Reflect on your own personal learning journey and K-12 education. Identify one learning experience that you can point to as having made a significant impact on some element of your own growth and development. It could be that teacher and subject that really sparked significant growth or a trip that opened your eyes to a whole new world or way of thinking or a non-catastrophic failure that you learned so much from.
One moment that has resonated with me as a student, and teacher, is a day of (perceived) significant failure as a student. In my Grade 11 year, I remember going to my three science classes, back to back, and received a failing grade on all of my unit tests. Each test had my score and a note from the teacher – “what happened?!” in Biology, “Why?!” from Chemistry, and “see me after class” from Physics. Needless to say, that was a rough day as a teenager, and heading home to explain these scores to my parents was my nightmare. I moved on with support from my teachers and didn’t think much past it. Fast forward to my Biology class in Teacher’s College. We walk into the room, and the teacher has placed various assessments on our desk, all with a different framework, or method of writing down scores. My stomach dropped. I hadn’t realized that I still felt nervousness and shame over that day. The teacher engaged us in a meaningful conversation around how students interpret and review feedback, and how teachers can create a safe environment within their classroom around their assessments. A small moment in time, but a defining moment in how I approach my classroom teaching. I share this story with my students to explain to them why their mark is embedded in small within the assignment (never on the first page), and why the writing for my comments, and feedback is larger/more significant than the score on the page. I try to emphasize that learning is about next steps, and less about the percentage acquired on an evaluation.
What is the one Learning skill (MOE) or Approach to Learning (IB ATL) that you feel is MOST important in this day and age? How do you intentionally build it into your curriculum and develop it in your students throughout the year?

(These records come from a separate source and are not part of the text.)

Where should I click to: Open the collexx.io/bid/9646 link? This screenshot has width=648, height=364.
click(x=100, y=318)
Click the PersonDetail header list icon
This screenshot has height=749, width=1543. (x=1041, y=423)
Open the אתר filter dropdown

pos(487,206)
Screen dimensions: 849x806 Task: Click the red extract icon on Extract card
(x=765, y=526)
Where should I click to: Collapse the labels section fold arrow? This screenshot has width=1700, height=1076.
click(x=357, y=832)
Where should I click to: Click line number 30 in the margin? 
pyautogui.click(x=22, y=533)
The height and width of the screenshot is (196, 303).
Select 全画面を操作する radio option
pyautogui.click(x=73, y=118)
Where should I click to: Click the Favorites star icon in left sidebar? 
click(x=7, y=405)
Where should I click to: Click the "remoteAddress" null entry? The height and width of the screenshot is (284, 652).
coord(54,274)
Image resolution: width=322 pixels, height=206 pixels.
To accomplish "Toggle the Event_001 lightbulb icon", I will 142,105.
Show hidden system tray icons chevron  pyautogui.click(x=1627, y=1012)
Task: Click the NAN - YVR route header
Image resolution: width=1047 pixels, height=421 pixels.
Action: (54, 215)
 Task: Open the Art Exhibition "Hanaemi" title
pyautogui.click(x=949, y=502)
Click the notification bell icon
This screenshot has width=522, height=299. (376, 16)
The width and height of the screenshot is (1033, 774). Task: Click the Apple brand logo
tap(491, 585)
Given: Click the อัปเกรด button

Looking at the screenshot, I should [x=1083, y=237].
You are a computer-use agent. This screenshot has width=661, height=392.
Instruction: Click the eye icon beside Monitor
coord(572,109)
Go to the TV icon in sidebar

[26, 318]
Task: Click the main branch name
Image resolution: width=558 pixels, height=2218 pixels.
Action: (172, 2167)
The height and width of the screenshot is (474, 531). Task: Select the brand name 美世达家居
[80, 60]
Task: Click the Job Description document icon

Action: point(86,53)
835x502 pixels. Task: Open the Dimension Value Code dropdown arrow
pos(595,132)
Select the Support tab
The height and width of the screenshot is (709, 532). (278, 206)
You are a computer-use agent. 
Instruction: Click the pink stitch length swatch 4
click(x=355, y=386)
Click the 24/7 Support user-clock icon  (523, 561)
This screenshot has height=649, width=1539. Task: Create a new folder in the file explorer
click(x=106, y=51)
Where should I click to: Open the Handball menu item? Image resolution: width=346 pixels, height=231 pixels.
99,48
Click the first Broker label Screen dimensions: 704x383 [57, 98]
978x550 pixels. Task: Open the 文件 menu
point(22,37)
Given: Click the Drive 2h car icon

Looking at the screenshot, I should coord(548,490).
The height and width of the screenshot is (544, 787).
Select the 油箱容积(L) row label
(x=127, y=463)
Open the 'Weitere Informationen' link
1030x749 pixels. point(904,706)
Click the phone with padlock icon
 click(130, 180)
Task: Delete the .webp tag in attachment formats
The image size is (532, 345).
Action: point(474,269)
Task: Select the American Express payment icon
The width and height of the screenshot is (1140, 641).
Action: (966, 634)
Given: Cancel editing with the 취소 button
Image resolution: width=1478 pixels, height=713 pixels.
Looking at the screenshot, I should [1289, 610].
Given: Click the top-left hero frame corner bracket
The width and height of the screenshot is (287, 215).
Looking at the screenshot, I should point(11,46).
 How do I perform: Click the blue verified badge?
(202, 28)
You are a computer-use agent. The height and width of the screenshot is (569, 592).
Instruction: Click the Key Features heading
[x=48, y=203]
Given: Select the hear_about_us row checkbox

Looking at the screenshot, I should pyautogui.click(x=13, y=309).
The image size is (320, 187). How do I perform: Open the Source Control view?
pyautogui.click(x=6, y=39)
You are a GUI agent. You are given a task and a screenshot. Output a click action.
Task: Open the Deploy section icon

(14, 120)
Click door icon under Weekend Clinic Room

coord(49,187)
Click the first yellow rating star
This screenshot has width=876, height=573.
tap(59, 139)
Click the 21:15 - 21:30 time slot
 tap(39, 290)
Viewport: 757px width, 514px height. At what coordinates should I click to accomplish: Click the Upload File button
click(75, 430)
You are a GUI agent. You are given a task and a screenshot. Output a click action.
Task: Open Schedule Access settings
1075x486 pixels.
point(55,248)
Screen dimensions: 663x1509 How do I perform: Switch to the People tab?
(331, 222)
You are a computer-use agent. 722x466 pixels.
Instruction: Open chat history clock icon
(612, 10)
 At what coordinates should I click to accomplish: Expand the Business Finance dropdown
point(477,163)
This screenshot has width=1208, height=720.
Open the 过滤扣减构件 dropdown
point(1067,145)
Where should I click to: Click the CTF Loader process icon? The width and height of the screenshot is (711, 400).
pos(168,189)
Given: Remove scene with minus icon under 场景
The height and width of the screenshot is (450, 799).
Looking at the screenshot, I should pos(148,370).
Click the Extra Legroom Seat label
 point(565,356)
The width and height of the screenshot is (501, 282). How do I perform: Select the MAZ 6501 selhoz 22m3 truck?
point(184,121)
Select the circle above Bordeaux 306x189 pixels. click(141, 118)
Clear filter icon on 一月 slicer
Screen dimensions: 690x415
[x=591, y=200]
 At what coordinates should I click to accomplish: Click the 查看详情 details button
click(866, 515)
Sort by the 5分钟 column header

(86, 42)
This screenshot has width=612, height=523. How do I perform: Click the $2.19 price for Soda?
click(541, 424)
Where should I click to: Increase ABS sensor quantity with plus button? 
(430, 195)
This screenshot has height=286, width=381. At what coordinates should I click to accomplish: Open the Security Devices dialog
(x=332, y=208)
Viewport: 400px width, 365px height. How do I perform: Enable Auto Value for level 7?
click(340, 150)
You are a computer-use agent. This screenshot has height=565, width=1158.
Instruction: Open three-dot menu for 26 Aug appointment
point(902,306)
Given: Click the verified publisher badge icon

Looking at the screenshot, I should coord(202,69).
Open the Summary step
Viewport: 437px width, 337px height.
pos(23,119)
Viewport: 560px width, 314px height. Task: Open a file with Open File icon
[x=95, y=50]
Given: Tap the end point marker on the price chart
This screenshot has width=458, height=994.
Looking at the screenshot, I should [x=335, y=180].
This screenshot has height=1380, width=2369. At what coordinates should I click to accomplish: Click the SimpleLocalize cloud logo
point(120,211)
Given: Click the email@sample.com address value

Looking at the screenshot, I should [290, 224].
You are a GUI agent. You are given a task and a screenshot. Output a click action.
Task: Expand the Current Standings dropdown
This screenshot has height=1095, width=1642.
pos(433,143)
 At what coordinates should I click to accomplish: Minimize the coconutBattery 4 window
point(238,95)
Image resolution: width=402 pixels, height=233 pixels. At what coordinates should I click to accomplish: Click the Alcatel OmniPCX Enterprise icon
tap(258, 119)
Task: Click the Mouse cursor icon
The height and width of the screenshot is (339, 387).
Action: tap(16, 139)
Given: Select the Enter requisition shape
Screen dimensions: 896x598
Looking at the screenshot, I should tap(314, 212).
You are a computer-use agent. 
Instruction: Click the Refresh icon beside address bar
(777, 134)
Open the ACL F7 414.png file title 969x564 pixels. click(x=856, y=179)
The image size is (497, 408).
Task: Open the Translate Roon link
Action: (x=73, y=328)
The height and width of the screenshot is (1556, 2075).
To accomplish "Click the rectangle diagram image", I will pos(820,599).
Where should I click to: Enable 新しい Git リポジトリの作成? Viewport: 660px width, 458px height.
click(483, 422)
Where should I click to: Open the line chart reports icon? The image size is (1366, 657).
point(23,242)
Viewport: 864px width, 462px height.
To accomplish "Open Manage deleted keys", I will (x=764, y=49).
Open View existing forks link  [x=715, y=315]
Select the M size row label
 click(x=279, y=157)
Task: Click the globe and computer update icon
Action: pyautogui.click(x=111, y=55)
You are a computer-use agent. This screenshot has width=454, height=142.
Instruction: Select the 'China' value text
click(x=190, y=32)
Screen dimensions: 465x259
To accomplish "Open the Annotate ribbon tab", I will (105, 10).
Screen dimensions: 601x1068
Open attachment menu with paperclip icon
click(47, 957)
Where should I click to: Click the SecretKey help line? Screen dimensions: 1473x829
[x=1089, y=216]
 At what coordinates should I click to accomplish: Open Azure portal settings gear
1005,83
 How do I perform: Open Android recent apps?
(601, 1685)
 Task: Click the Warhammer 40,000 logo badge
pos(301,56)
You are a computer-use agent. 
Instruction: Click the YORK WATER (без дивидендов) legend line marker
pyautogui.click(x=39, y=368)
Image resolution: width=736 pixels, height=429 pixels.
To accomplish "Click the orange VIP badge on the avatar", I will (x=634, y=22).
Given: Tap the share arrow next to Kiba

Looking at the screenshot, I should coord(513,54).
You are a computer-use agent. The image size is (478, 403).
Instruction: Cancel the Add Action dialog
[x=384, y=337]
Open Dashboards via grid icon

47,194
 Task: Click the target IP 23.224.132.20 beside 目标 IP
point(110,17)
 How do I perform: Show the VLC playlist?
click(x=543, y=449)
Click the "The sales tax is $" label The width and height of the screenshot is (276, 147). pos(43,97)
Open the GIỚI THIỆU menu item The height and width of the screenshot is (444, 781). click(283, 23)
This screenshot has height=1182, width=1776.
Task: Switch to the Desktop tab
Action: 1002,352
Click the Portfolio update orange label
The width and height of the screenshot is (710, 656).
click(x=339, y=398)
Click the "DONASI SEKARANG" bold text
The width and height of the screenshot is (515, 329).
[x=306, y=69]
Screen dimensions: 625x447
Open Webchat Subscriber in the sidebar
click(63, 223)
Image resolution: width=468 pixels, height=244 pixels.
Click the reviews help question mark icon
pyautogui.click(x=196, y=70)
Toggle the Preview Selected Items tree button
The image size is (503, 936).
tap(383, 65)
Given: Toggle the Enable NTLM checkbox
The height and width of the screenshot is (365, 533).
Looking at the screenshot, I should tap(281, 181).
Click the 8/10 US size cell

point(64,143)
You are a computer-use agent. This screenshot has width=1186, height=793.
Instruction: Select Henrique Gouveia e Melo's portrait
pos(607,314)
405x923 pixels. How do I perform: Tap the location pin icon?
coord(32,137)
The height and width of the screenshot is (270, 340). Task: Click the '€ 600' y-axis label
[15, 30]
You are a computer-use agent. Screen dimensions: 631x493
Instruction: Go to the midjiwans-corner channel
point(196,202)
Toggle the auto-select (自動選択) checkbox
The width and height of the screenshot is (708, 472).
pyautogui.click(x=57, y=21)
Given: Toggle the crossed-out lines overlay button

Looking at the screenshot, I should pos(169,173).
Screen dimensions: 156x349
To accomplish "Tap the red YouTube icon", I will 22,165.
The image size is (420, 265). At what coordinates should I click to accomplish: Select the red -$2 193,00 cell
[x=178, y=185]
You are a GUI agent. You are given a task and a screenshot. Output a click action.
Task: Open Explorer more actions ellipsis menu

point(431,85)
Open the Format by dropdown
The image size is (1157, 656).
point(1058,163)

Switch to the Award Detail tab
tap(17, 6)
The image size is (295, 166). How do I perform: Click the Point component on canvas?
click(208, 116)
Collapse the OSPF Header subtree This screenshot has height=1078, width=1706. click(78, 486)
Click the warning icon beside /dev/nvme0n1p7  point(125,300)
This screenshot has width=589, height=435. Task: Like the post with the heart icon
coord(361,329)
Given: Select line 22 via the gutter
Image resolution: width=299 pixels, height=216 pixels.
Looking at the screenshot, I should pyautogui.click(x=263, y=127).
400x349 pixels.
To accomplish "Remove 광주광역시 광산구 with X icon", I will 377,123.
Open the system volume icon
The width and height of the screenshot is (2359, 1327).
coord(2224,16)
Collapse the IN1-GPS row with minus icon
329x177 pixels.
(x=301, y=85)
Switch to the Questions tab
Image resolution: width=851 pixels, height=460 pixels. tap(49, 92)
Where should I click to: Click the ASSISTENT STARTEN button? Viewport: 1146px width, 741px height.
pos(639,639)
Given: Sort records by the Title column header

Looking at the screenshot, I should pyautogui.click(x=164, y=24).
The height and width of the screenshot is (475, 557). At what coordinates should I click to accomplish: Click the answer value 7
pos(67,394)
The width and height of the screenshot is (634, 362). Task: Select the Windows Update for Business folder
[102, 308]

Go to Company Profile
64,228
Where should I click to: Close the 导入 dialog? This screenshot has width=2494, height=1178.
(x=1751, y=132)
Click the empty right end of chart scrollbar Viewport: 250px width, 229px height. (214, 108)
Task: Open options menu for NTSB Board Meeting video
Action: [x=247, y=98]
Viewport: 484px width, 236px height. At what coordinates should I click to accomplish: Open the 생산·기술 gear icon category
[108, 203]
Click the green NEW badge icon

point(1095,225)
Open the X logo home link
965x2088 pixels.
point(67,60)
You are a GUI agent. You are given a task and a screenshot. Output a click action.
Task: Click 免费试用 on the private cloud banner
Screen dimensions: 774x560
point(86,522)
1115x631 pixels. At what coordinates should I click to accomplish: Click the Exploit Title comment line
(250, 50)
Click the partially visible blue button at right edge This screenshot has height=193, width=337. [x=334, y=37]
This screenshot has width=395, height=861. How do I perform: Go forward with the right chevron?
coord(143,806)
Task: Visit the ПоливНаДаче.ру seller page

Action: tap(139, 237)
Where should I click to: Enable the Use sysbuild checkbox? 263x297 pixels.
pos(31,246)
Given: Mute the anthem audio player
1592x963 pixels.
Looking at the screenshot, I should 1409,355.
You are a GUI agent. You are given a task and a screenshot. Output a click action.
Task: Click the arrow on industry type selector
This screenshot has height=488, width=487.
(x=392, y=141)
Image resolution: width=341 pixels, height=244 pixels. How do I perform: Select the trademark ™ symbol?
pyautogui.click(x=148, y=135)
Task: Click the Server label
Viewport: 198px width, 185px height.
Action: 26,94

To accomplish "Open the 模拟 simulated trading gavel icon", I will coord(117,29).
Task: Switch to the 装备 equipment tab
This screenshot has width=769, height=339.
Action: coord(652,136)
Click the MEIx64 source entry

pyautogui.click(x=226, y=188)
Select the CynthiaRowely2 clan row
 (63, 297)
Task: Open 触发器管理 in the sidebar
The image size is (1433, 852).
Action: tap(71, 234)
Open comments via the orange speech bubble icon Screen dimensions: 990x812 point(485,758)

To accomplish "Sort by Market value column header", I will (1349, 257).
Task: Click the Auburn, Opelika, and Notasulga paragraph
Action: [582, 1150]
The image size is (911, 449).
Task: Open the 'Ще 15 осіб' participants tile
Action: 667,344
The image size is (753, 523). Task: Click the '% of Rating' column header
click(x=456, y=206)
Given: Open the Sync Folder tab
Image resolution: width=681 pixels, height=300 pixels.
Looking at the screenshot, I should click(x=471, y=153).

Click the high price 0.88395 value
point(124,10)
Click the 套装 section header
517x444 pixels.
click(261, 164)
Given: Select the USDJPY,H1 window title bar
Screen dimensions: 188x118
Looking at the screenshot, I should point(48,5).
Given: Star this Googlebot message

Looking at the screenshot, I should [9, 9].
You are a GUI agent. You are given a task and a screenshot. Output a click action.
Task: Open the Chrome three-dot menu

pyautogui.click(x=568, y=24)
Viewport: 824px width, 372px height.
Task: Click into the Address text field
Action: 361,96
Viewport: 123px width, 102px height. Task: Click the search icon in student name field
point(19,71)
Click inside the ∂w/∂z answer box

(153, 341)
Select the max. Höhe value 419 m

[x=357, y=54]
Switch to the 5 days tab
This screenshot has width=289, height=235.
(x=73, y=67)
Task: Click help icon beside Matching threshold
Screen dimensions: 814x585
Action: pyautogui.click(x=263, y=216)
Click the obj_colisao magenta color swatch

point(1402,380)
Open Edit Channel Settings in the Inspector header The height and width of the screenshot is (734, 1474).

Collaboration is a vital skill to develop and refine in our students. Our world is increasingly interconnected, and it is important that students understand the value of diverse perspectives and world views when exploring an issue. Students need to know how to communicate effectively with each other, and learning how to act as mentors to younger students, or collaborate with senior experts. In my classes, students have a seating plan that changes each day, ensuring that all students experience an opportunity working with each other. Students work in groups, seek out expertise, and take on a variety of roles within the classroom. Students should leave school appreciating that when working in a constructive team, much more can be accomplished, and they can learn from each member of that group.